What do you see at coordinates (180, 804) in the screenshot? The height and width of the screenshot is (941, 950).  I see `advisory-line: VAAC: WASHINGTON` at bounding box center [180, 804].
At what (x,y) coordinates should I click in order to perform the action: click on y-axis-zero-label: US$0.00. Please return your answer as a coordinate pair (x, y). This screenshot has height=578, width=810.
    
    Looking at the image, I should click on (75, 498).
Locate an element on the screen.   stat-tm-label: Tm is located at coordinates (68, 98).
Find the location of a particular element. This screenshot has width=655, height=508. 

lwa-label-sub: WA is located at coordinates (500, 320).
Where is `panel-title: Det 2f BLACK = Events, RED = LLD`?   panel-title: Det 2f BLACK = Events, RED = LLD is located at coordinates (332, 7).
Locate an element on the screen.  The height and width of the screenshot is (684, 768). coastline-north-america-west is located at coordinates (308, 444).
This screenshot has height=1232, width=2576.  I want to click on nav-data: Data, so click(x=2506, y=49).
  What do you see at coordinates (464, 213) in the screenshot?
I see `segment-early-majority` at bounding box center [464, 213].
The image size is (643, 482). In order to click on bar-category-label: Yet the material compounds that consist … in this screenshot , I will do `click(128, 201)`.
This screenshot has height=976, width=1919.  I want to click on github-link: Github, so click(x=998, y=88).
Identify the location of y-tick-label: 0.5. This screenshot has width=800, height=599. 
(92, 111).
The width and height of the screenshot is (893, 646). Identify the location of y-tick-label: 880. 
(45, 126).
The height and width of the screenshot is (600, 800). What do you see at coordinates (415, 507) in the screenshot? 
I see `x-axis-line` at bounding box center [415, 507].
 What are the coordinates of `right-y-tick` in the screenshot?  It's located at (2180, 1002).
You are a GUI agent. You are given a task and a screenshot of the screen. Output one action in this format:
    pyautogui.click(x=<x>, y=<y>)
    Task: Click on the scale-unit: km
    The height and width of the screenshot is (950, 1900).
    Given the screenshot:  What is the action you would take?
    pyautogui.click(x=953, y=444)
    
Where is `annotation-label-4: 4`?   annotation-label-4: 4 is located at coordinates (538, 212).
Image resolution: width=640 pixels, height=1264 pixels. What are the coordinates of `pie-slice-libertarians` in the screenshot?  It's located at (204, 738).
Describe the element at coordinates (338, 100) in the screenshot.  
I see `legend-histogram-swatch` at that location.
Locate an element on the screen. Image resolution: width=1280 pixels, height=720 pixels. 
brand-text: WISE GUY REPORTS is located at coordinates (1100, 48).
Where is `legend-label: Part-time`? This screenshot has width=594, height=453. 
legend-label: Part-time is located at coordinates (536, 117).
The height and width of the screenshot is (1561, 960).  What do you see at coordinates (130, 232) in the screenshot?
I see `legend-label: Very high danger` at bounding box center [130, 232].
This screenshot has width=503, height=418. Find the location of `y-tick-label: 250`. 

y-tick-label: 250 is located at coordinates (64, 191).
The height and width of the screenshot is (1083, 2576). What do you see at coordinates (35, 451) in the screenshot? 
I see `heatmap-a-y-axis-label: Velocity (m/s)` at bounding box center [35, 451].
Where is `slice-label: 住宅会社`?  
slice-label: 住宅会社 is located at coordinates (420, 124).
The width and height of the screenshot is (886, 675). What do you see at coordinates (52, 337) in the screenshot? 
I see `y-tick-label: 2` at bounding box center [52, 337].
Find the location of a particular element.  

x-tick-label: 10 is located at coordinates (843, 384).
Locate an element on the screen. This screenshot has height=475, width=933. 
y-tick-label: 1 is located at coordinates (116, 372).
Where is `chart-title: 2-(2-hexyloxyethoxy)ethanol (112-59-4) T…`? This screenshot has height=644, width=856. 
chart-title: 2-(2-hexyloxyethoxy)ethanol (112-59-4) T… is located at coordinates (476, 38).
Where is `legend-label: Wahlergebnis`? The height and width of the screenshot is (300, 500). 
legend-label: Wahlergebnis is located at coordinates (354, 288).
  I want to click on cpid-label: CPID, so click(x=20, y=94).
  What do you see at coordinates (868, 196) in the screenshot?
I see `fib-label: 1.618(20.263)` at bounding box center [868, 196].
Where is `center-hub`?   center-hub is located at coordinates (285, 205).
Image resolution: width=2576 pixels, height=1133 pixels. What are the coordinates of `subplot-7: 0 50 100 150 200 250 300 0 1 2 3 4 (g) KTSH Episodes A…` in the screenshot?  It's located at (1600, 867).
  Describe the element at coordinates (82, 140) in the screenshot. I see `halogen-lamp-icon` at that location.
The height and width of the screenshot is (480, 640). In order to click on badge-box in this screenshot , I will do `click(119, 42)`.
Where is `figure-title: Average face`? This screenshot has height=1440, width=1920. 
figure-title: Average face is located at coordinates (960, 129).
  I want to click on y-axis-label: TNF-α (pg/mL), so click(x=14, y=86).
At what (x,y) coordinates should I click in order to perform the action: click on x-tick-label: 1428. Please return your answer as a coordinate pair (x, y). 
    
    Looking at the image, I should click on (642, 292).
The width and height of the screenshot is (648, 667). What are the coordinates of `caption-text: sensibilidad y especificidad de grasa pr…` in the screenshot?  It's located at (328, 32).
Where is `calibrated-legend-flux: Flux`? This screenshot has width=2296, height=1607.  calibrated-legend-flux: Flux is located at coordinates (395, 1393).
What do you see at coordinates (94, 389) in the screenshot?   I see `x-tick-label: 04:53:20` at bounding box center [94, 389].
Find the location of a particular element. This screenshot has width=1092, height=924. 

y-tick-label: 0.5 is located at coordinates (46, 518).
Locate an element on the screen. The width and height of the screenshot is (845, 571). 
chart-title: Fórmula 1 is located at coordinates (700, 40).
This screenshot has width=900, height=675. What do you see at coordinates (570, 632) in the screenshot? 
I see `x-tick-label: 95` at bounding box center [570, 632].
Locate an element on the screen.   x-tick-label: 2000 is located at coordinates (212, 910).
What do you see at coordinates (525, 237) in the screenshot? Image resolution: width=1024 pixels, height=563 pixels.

:::

EXERCISE GOAL
Render the data above as a numbered list with one line per item, leaving out the blank lines.

ANSWER BOX
1. What do you see at coordinates (180, 804) in the screenshot? The height and width of the screenshot is (941, 950).  I see `advisory-line: VAAC: WASHINGTON` at bounding box center [180, 804].
2. At what (x,y) coordinates should I click in order to perform the action: click on y-axis-zero-label: US$0.00. Please return your answer as a coordinate pair (x, y). This screenshot has height=578, width=810.
3.     Looking at the image, I should click on (75, 498).
4. Locate an element on the screen.   stat-tm-label: Tm is located at coordinates (68, 98).
5. Find the location of a particular element. This screenshot has width=655, height=508. 
6. lwa-label-sub: WA is located at coordinates (500, 320).
7. Where is `panel-title: Det 2f BLACK = Events, RED = LLD`?   panel-title: Det 2f BLACK = Events, RED = LLD is located at coordinates (332, 7).
8. Locate an element on the screen.  The height and width of the screenshot is (684, 768). coastline-north-america-west is located at coordinates (308, 444).
9. This screenshot has height=1232, width=2576.  I want to click on nav-data: Data, so click(x=2506, y=49).
10.   What do you see at coordinates (464, 213) in the screenshot?
11. I see `segment-early-majority` at bounding box center [464, 213].
12. The image size is (643, 482). In order to click on bar-category-label: Yet the material compounds that consist … in this screenshot , I will do `click(128, 201)`.
13. This screenshot has height=976, width=1919.  I want to click on github-link: Github, so click(x=998, y=88).
14. Identify the location of y-tick-label: 0.5. This screenshot has width=800, height=599. 
15. (92, 111).
16. The width and height of the screenshot is (893, 646). Identify the location of y-tick-label: 880. 
17. (45, 126).
18. The height and width of the screenshot is (600, 800). What do you see at coordinates (415, 507) in the screenshot? 
19. I see `x-axis-line` at bounding box center [415, 507].
20.  What are the coordinates of `right-y-tick` in the screenshot?  It's located at (2180, 1002).
21. You are a GUI agent. You are given a task and a screenshot of the screen. Output one action in this format:
22.     pyautogui.click(x=<x>, y=<y>)
23.     Task: Click on the scale-unit: km
24.     The height and width of the screenshot is (950, 1900).
25.     Given the screenshot:  What is the action you would take?
26.     pyautogui.click(x=953, y=444)
27. Where is `annotation-label-4: 4`?   annotation-label-4: 4 is located at coordinates (538, 212).
28. Image resolution: width=640 pixels, height=1264 pixels. What are the coordinates of `pie-slice-libertarians` in the screenshot?  It's located at (204, 738).
29. Describe the element at coordinates (338, 100) in the screenshot.  
30. I see `legend-histogram-swatch` at that location.
31. Locate an element on the screen. Image resolution: width=1280 pixels, height=720 pixels. 
32. brand-text: WISE GUY REPORTS is located at coordinates (1100, 48).
33. Where is `legend-label: Part-time`? This screenshot has width=594, height=453. 
34. legend-label: Part-time is located at coordinates (536, 117).
35. The height and width of the screenshot is (1561, 960).  What do you see at coordinates (130, 232) in the screenshot?
36. I see `legend-label: Very high danger` at bounding box center [130, 232].
37. This screenshot has width=503, height=418. Find the location of `y-tick-label: 250`. 
38. y-tick-label: 250 is located at coordinates (64, 191).
39. The height and width of the screenshot is (1083, 2576). What do you see at coordinates (35, 451) in the screenshot? 
40. I see `heatmap-a-y-axis-label: Velocity (m/s)` at bounding box center [35, 451].
41. Where is `slice-label: 住宅会社`?  
42. slice-label: 住宅会社 is located at coordinates (420, 124).
43. The width and height of the screenshot is (886, 675). What do you see at coordinates (52, 337) in the screenshot? 
44. I see `y-tick-label: 2` at bounding box center [52, 337].
45. Find the location of a particular element.  
46. x-tick-label: 10 is located at coordinates (843, 384).
47. Locate an element on the screen. This screenshot has height=475, width=933. 
48. y-tick-label: 1 is located at coordinates (116, 372).
49. Where is `chart-title: 2-(2-hexyloxyethoxy)ethanol (112-59-4) T…`? This screenshot has height=644, width=856. 
50. chart-title: 2-(2-hexyloxyethoxy)ethanol (112-59-4) T… is located at coordinates (476, 38).
51. Where is `legend-label: Wahlergebnis`? The height and width of the screenshot is (300, 500). 
52. legend-label: Wahlergebnis is located at coordinates (354, 288).
53.   I want to click on cpid-label: CPID, so click(x=20, y=94).
54.   What do you see at coordinates (868, 196) in the screenshot?
55. I see `fib-label: 1.618(20.263)` at bounding box center [868, 196].
56. Where is `center-hub`?   center-hub is located at coordinates (285, 205).
57. Image resolution: width=2576 pixels, height=1133 pixels. What are the coordinates of `subplot-7: 0 50 100 150 200 250 300 0 1 2 3 4 (g) KTSH Episodes A…` in the screenshot?  It's located at (1600, 867).
58.   Describe the element at coordinates (82, 140) in the screenshot. I see `halogen-lamp-icon` at that location.
59. The height and width of the screenshot is (480, 640). In order to click on badge-box in this screenshot , I will do `click(119, 42)`.
60. Where is `figure-title: Average face`? This screenshot has height=1440, width=1920. 
61. figure-title: Average face is located at coordinates (960, 129).
62.   I want to click on y-axis-label: TNF-α (pg/mL), so click(x=14, y=86).
63. At what (x,y) coordinates should I click in order to perform the action: click on x-tick-label: 1428. Please return your answer as a coordinate pair (x, y). 
64.     Looking at the image, I should click on (642, 292).
65. The width and height of the screenshot is (648, 667). What are the coordinates of `caption-text: sensibilidad y especificidad de grasa pr…` in the screenshot?  It's located at (328, 32).
66. Where is `calibrated-legend-flux: Flux`? This screenshot has width=2296, height=1607.  calibrated-legend-flux: Flux is located at coordinates (395, 1393).
67. What do you see at coordinates (94, 389) in the screenshot?   I see `x-tick-label: 04:53:20` at bounding box center [94, 389].
68. Find the location of a particular element. This screenshot has width=1092, height=924. 
69. y-tick-label: 0.5 is located at coordinates (46, 518).
70. Locate an element on the screen. The width and height of the screenshot is (845, 571). 
71. chart-title: Fórmula 1 is located at coordinates (700, 40).
72. This screenshot has width=900, height=675. What do you see at coordinates (570, 632) in the screenshot? 
73. I see `x-tick-label: 95` at bounding box center [570, 632].
74. Locate an element on the screen.   x-tick-label: 2000 is located at coordinates (212, 910).
75. What do you see at coordinates (525, 237) in the screenshot? Image resolution: width=1024 pixels, height=563 pixels.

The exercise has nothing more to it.